Les seconds avec une pitié mal contenue :

— Don Gusman en fera tant qu’il sera arrêté quelque jour.

C’est dans cette maison et dans la salle même où brillait la lumière, cause de suppositions si différentes, que nous prions le lecteur d’entrer avec nous.

Après avoir traversé le jardin et franchi le saguan, à main droite se trouvait une porte d’acajou massif, fermée seulement par un loquet, qu’il n’était besoin que de soulever pour entrer dans une salle vaste et bien éclairée par trois fenêtres donnant jour sur la rue.

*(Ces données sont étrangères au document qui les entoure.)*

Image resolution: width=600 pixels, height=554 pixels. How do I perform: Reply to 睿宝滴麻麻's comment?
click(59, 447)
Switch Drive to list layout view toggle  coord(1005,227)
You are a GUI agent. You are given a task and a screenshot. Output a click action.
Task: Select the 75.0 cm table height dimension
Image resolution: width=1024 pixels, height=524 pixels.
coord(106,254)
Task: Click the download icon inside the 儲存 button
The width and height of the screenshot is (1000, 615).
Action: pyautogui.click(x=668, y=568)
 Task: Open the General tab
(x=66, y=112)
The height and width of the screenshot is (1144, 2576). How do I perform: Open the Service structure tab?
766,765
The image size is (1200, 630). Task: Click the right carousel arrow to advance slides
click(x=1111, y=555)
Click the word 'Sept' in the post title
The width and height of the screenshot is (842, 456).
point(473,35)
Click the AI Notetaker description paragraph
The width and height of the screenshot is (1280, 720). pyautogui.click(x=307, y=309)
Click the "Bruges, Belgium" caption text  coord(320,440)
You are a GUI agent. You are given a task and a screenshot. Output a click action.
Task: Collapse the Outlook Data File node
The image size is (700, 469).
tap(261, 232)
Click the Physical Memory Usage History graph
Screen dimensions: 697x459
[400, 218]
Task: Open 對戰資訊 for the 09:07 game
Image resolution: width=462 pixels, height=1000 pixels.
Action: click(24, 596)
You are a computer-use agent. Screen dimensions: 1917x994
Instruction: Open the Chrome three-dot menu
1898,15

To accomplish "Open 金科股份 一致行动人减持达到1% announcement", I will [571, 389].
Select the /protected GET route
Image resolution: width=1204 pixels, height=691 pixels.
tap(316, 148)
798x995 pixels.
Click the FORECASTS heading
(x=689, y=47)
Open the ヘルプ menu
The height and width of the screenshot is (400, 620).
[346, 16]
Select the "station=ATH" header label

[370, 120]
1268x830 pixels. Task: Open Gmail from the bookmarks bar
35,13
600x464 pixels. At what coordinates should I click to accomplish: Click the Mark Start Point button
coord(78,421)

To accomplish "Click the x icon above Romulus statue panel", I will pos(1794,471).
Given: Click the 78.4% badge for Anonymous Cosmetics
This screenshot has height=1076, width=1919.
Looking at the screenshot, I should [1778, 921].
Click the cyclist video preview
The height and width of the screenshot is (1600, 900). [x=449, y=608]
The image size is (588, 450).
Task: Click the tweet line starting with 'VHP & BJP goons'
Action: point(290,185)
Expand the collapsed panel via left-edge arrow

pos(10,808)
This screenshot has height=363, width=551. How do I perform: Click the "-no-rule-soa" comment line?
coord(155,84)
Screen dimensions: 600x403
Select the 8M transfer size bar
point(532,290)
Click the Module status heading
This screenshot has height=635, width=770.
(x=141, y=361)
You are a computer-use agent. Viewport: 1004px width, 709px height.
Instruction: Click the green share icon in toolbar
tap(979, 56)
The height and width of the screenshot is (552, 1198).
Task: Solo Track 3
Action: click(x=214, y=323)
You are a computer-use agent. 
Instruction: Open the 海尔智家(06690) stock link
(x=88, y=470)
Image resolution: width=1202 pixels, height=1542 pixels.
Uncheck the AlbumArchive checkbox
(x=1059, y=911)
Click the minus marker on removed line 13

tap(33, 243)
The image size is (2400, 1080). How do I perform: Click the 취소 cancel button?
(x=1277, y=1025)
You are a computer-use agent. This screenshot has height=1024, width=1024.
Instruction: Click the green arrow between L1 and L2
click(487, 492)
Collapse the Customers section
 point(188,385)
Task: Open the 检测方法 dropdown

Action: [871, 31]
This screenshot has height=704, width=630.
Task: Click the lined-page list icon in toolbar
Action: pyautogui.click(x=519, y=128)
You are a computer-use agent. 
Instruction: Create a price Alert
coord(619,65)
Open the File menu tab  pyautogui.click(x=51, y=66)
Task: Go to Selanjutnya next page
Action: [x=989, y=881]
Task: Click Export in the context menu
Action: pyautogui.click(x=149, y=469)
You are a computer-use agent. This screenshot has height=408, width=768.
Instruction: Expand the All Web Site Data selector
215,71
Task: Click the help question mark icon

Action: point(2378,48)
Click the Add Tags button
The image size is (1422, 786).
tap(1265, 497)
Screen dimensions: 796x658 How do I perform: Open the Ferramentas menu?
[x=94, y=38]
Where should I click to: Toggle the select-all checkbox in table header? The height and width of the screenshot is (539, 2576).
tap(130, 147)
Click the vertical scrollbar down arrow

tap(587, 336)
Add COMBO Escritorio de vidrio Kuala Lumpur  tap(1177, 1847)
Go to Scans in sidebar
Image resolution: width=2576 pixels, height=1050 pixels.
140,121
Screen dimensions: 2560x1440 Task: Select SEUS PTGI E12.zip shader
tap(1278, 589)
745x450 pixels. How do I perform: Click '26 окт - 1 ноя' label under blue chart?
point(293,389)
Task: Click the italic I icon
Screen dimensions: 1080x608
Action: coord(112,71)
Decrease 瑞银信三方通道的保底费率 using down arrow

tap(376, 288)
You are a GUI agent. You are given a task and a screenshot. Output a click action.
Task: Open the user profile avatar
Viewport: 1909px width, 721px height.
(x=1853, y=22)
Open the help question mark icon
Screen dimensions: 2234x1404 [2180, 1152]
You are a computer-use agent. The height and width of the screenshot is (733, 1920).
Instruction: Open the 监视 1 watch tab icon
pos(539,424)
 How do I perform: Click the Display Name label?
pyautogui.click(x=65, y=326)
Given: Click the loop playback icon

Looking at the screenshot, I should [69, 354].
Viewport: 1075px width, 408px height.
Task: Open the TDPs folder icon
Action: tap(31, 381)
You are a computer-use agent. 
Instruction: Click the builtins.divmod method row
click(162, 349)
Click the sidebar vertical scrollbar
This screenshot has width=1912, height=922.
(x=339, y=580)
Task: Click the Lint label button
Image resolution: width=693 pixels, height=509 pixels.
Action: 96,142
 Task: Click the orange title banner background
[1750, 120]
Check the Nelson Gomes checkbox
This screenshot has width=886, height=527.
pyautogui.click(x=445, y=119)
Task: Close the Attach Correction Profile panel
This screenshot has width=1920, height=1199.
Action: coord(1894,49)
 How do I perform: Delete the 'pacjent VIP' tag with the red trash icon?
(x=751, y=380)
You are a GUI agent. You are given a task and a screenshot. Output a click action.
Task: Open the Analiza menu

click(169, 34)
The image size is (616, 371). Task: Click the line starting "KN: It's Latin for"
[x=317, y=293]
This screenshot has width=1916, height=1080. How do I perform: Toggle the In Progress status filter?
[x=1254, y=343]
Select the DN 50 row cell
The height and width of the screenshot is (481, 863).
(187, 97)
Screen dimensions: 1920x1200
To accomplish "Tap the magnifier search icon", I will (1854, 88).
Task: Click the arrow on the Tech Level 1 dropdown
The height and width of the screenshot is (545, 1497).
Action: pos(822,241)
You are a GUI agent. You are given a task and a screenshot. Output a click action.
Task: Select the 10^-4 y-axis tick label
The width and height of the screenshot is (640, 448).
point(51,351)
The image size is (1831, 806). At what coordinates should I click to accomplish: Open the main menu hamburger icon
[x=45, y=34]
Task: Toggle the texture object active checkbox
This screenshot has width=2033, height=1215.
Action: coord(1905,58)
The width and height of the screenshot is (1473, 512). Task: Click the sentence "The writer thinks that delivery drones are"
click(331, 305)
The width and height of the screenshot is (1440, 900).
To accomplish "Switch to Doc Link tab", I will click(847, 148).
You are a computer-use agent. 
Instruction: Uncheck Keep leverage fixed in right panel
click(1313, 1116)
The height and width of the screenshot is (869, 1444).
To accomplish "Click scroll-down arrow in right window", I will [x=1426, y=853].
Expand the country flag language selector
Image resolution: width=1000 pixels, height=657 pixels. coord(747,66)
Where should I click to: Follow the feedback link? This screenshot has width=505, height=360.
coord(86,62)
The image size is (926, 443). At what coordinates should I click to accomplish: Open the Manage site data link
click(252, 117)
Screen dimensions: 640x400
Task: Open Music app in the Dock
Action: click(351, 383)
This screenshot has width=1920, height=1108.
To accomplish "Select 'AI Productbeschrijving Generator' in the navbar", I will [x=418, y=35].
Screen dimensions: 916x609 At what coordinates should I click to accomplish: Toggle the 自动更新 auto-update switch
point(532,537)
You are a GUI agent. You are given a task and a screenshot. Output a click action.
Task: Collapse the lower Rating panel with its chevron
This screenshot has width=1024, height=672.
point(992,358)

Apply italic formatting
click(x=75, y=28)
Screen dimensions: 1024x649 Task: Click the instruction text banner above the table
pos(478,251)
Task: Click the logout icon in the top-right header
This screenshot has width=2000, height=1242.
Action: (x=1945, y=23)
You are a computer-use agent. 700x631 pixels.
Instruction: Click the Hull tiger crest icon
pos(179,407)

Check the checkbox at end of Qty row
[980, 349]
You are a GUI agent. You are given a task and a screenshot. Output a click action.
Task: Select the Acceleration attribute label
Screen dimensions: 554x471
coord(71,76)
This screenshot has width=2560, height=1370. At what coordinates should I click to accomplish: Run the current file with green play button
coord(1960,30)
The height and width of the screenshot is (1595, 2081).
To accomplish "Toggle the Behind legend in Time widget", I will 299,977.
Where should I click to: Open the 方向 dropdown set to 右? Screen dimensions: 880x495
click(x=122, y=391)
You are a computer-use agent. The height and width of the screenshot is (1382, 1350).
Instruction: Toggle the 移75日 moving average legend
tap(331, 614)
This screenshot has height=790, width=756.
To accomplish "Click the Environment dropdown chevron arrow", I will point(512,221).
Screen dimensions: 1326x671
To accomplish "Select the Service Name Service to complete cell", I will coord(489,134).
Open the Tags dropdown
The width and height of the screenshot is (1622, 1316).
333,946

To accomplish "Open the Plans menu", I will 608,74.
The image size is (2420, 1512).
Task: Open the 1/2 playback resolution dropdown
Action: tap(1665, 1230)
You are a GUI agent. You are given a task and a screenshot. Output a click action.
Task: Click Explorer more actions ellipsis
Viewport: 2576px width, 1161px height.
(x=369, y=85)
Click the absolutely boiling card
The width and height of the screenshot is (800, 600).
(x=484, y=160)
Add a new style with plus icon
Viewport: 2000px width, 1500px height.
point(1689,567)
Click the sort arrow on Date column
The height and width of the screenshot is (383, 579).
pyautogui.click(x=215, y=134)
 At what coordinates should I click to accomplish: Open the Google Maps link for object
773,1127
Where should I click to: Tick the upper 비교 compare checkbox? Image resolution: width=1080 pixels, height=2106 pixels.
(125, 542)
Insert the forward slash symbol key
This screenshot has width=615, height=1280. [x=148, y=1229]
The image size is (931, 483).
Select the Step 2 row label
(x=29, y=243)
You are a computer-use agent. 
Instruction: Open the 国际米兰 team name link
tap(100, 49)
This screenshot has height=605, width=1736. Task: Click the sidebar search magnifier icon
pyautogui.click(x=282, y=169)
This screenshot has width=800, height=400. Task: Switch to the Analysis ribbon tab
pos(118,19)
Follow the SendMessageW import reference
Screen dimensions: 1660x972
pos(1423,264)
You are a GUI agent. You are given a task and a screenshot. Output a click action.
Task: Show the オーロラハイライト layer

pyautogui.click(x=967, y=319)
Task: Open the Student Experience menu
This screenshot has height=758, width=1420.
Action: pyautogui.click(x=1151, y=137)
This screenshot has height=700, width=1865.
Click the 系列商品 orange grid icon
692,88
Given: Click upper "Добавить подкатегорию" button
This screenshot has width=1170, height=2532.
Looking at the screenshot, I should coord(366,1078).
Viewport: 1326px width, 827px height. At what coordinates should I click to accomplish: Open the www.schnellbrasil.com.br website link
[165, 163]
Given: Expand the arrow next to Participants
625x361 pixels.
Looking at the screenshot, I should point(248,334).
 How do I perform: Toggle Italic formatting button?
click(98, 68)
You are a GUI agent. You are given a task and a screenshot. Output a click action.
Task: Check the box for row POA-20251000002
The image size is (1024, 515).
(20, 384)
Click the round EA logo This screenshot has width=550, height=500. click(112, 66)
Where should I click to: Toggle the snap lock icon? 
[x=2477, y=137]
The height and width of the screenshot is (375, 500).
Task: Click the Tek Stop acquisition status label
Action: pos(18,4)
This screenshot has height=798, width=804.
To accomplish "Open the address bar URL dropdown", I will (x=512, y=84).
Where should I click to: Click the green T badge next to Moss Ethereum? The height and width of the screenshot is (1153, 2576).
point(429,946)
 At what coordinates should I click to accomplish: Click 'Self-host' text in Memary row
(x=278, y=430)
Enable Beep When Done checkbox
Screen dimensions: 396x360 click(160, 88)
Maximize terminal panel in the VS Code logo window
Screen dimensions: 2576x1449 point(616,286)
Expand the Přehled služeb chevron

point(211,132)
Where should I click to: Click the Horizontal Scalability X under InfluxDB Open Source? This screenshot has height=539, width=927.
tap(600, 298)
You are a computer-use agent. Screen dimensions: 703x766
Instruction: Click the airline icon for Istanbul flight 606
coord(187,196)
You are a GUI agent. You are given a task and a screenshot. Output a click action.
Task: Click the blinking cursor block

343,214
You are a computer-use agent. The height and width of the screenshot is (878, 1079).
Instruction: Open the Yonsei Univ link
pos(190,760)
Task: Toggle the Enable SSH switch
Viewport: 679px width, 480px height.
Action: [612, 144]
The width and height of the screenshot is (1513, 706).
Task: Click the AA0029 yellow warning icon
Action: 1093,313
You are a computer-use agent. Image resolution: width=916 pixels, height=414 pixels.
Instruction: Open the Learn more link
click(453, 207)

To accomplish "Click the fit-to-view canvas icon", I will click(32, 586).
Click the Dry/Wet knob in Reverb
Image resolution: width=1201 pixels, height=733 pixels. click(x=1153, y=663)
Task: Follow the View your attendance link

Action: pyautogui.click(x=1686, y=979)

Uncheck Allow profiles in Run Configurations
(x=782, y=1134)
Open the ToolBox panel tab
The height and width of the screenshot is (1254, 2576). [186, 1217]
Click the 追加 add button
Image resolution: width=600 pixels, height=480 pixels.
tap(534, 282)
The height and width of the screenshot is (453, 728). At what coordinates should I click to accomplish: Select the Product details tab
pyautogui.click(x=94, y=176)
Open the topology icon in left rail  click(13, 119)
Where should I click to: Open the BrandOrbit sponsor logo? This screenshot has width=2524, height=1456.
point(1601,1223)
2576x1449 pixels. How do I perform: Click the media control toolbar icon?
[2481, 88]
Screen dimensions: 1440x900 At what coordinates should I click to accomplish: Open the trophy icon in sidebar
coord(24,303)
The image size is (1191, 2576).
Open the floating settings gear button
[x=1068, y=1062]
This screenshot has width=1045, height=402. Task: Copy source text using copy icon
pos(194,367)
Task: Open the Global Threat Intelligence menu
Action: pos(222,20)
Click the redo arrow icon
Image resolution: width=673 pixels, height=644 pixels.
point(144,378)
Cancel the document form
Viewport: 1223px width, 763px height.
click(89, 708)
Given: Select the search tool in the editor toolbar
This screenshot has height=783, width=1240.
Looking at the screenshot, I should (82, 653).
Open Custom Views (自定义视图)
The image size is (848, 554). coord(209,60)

Le mobilier de cette chambre était de la plus grande simplicité. Les murs blanchis à la chaux supportaient quelques-unes de ces abominables images enluminées que le commerce parisien exporte dans les cinq parties du monde et qui sont censées représenter la mort de Poniatowski, les Saisons, etc ; l’inévitable piano de Soufleto, que dans toutes les maisons américaines on voit se prélasser à l’endroit le plus apparent, mais que commence maintenant à remplacer si avantageusement l’harmonium Alexandre, une douzaine de chaises, une table ronde couverte d’un tapis de drap vert, deux fauteuils et une pendule d’albâtre à colonnes placée sur une console, complétaient cet ameublement presque mesquin.

Dans cette salle, un homme d’environ quarante ans, revêtu d’un costume de voyage, poncho et polenas, marchait de long en large en jetant, chaque fois que sa promenade le rapprochait de la console, un regard impatient et inquiet sur la pendule.

Parfois il s’arrêtait, soulevait le rideau d’une fenêtre et cherchait à percer l’obscurité de la nuit et à voir dans la rue, mais vainement, les ténèbres étaient trop épaisses pour qu’il fût possible de rien distinguer au dehors, ou bien il tendait avidement l’oreille, comme si parmi les bruits de la ville un écho lointain lui eût apporté sur l’aile de la brise une rumeur dont il eût reconnu la signification ; mais bientôt, convaincu de son erreur, il reprenait avec un geste de mauvaise humeur et une agitation croissante cette promenade si souvent interrompue.

Cet homme était don Gusman de Ribeyra.

Appartenant à une des meilleures familles du pays et descendant en droite ligne des premiers conquérants, don Gusman avait, bien jeune encore, sous les ordres de son père, fait l’apprentissage du rude métier de soldat ; pendant la guerre de l’Indépendance, en qualité d’aide de camp, il avait suivi San-Martin, lorsque ce général, traversant les Cordillères à la tête de son armée, avait été révolutionner le Chili et le Pérou.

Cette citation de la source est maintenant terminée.